Задание 1 ▸ Сколько дней, согласно приведенному ниже тексту о снайперах, все оставались голодными?

Извлеченный текст ▸
%%

— Уйдет. А супчик был бы…
— Из автомата на таком расстоянии не возьмешь…
Увидели нас:
— Снайперы идут. Они его сейчас… Давай, девчата!..
Что делать? Я и подумать не успела. Прицелилась и выстрелила. У жеребенка ноги подогнулись, свалился на бок. И тоненько-тоненько, ветер принес, заржал.
Это потом до меня дошло: зачем я это сделала? Такой красивый, а я его убила, я его в суп! За спиной слышу, кто-то всхлипывает. Оглянулась, а это новенькая.
— Чего ты? — спрашиваю.
— Жеребеночка жалко… — и полные глаза слез.
— Ах-ах-ах, тонкая натура! А мы все три дня голодные. Жалко потому, что еще никого не хоронила, не знаешь, что такое прошагать за день тридцать километров с полным снаряжением, да еще голодной. Сначала фрицев надо выгнать, а потом переживать будем…
Смотрю на солдат, они же вот только меня подзадоривали, кричали, просили. Никто на меня не смотрит, будто не замечает, каждый уткнулся и своим делом занимается. А мне что хочешь, то и делай. Хоть садись и плачь. Будто я живодерка какая-то, будто мне кого хочешь убить ничего не стоит. А я с детства все живое любила. У нас, я уже в школу ходила, корова заболела, и ее прирезали. Я два дня плакала. Мама боялась, чтобы чего со мной не случилось, так плакала. А тут — бац! — и пальнула по беззащитному жеребенку.
Вечером несут нам ужин. Повара: „Ну, молодец снайпер… Сегодня мясо в котле есть…“ Поставили нам котелки и пошли. А девчонки мои сидят, к ужину не притрагиваются. Я поняла, в чем дело, в слезы и из землянки… Девчонки за мной, стали меня в один голос утешать. Быстро расхватали свои котелки и давай есть… Вот как было…
Ночью у нас, конечно, разговоры. О чем мы могли говорить? Конечно, о доме, каждый о маме своей рассказывал, у кого отец или братья воевали. И о том, кем мы будем после войны. И как мы выйдем замуж, и будут ли мужья нас любить. Капитан наш смеялся, говорил:
— Эх, девки! Всем вы хороши, но после войны побоятся на вас жениться. Рука меткая, тарелкой пустишь в лоб и убьешь.

%%

Задание 2 ▸ Соберите из записей ниже все строки, где встречается строка "Viewport". Регистр букв учитывается.

Записанные данные ▸

%%

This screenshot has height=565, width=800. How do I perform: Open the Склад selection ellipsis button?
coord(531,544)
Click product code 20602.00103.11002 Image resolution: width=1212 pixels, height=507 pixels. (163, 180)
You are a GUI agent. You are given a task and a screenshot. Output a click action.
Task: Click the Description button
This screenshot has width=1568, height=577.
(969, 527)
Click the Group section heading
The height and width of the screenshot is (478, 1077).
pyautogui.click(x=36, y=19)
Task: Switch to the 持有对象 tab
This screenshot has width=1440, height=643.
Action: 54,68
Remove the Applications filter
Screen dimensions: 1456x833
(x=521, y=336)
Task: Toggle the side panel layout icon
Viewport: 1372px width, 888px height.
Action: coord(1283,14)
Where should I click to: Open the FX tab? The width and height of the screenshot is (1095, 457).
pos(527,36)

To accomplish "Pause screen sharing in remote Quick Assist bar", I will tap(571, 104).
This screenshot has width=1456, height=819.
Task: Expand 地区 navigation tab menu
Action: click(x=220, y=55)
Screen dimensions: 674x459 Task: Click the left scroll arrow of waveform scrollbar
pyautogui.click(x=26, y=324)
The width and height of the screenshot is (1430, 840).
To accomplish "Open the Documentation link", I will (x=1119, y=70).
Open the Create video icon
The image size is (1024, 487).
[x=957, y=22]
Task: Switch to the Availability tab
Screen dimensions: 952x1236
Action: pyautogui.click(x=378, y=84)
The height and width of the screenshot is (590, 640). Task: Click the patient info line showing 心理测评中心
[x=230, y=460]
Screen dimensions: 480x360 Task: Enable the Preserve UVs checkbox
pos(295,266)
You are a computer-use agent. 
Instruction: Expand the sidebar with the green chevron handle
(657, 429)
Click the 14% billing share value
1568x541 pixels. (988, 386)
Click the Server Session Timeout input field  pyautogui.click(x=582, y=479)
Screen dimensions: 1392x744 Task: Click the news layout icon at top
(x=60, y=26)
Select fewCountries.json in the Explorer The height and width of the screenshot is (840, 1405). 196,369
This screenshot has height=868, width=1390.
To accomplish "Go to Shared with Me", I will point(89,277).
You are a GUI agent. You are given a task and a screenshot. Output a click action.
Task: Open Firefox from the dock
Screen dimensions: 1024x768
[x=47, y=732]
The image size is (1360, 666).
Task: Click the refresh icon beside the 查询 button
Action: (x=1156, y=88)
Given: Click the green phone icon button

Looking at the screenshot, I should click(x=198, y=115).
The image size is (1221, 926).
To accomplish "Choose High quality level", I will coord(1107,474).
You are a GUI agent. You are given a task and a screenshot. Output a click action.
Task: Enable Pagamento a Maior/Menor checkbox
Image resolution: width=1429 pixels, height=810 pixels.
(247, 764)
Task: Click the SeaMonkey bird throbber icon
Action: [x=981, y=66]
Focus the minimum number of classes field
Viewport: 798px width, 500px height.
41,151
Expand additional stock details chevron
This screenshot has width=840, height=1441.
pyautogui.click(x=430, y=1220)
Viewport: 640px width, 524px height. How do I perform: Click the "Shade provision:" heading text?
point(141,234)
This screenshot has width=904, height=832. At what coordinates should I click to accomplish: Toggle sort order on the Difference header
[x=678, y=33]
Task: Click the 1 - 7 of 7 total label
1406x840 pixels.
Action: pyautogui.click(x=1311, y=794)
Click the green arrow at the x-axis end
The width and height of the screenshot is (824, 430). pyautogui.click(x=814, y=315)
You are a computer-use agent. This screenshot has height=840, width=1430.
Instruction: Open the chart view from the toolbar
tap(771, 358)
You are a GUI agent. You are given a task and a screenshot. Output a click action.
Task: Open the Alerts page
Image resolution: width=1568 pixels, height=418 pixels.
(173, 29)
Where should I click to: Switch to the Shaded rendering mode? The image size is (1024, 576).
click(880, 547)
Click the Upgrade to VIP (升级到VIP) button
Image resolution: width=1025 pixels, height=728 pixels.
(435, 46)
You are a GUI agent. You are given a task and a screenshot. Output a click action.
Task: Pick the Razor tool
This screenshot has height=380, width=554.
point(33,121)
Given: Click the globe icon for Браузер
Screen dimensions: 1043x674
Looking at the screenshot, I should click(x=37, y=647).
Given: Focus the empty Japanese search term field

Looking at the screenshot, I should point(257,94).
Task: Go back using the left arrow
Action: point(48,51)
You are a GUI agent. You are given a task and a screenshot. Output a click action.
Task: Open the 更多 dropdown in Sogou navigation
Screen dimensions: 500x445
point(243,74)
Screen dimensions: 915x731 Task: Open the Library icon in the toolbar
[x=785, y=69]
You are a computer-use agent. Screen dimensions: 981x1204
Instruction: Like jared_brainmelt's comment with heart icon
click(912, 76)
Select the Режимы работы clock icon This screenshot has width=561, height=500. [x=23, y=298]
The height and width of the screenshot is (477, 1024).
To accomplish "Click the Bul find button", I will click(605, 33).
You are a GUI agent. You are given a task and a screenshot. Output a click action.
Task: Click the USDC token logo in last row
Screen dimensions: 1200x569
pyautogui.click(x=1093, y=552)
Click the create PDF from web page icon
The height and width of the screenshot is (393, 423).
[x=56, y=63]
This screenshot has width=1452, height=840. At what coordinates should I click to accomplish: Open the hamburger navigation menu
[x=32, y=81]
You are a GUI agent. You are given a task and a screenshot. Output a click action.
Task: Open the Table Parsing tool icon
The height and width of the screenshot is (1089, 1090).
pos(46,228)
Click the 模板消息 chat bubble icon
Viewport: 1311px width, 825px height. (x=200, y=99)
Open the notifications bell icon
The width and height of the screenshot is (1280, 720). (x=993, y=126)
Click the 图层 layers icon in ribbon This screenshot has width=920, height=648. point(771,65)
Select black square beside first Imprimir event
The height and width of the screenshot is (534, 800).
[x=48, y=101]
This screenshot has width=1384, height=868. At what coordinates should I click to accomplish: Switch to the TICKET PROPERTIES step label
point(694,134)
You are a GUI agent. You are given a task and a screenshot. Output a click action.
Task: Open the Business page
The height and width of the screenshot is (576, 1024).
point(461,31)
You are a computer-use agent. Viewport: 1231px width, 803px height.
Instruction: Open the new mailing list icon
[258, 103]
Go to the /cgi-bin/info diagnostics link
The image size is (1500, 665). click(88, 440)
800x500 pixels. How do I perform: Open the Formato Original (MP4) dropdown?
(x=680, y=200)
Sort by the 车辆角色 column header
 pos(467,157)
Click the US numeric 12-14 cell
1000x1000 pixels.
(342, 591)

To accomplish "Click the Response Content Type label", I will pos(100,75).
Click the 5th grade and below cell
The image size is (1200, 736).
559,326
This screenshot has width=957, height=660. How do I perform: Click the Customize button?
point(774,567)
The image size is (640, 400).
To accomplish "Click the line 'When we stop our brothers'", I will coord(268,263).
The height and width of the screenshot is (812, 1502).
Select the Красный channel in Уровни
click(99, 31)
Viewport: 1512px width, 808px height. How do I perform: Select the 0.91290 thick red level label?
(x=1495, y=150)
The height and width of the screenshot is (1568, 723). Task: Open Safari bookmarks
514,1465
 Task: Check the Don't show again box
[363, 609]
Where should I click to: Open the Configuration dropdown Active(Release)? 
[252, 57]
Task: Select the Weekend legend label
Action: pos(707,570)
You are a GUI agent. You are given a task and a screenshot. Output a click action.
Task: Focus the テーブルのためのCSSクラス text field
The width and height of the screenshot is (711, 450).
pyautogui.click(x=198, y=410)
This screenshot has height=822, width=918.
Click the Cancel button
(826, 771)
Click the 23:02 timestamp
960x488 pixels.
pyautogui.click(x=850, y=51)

%%

Правильный ответ 1 ▸ Три дня.

Правильный ответ 2 ▸
Viewport: 1372px width, 888px height.
Viewport: 798px width, 500px height.
Viewport: 640px width, 524px height. How do I perform: Click the "Shade provision:" heading text?
Viewport: 1311px width, 825px height. (x=200, y=99)
You are a computer-use agent. Viewport: 1231px width, 803px height.
Viewport: 1512px width, 808px height. How do I perform: Select the 0.91290 thick red level label?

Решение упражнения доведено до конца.